## Task statement
Look through the data that follows and copy each line with the string "computer".

(Stored data)

╔══

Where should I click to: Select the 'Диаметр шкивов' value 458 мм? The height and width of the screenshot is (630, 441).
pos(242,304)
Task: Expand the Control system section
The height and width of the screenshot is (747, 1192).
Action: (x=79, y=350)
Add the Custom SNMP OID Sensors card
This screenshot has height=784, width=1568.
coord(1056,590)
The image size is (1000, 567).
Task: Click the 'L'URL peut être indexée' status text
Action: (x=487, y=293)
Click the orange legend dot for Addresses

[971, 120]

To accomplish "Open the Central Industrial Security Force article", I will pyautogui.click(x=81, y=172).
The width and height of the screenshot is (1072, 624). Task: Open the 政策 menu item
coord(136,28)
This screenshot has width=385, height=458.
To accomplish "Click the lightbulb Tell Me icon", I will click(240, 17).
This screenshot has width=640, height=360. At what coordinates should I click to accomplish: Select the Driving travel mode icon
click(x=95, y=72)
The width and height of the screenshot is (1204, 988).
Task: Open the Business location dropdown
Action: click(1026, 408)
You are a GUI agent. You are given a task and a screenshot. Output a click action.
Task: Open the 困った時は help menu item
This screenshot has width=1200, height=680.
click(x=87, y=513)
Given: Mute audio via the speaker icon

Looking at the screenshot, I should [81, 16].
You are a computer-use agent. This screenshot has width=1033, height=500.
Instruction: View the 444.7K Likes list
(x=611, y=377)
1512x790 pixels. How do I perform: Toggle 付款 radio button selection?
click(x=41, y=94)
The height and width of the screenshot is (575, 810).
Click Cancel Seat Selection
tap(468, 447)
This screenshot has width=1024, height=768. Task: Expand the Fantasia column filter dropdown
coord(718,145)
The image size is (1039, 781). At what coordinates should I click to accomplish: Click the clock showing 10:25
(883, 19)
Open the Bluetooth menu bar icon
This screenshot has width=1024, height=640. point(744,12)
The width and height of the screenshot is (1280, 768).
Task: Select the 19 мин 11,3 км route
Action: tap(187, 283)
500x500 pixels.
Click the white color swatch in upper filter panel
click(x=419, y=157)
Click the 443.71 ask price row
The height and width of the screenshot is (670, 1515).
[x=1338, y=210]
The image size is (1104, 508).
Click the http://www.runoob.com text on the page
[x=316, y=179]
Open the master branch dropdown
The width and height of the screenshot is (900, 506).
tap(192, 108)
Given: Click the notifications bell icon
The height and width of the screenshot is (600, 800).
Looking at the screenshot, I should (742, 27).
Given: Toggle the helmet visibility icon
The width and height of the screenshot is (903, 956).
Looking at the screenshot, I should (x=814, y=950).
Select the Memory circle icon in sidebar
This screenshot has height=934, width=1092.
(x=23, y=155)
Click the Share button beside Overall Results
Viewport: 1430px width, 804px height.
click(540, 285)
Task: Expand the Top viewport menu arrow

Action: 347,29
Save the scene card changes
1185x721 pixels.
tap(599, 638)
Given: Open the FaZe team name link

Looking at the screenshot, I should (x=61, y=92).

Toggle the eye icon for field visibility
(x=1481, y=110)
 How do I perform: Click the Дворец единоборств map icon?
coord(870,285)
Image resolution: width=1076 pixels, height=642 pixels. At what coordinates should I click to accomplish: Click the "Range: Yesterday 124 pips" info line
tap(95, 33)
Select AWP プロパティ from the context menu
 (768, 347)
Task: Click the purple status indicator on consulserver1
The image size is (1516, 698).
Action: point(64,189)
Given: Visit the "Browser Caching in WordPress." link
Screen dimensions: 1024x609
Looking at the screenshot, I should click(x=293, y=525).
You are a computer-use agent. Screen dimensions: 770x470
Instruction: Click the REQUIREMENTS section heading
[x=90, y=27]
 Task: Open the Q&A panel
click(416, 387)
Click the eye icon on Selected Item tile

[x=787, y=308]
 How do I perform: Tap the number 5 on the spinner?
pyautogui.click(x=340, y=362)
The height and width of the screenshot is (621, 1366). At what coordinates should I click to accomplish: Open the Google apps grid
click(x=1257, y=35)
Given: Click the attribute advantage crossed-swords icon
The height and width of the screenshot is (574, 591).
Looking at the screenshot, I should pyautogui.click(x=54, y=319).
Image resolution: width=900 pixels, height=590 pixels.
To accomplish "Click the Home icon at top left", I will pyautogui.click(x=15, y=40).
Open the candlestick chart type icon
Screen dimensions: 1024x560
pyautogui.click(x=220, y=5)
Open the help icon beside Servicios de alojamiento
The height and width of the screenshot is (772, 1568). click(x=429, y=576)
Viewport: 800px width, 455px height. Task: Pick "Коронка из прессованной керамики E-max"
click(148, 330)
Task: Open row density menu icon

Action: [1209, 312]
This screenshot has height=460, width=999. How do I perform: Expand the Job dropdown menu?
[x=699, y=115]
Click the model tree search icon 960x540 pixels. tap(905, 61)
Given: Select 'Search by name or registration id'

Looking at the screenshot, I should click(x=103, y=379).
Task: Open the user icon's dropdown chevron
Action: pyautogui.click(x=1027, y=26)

╚══

## The answer
You are a computer-use agent. This screenshot has width=1033, height=500.
You are a computer-use agent. Screen dimensions: 770x470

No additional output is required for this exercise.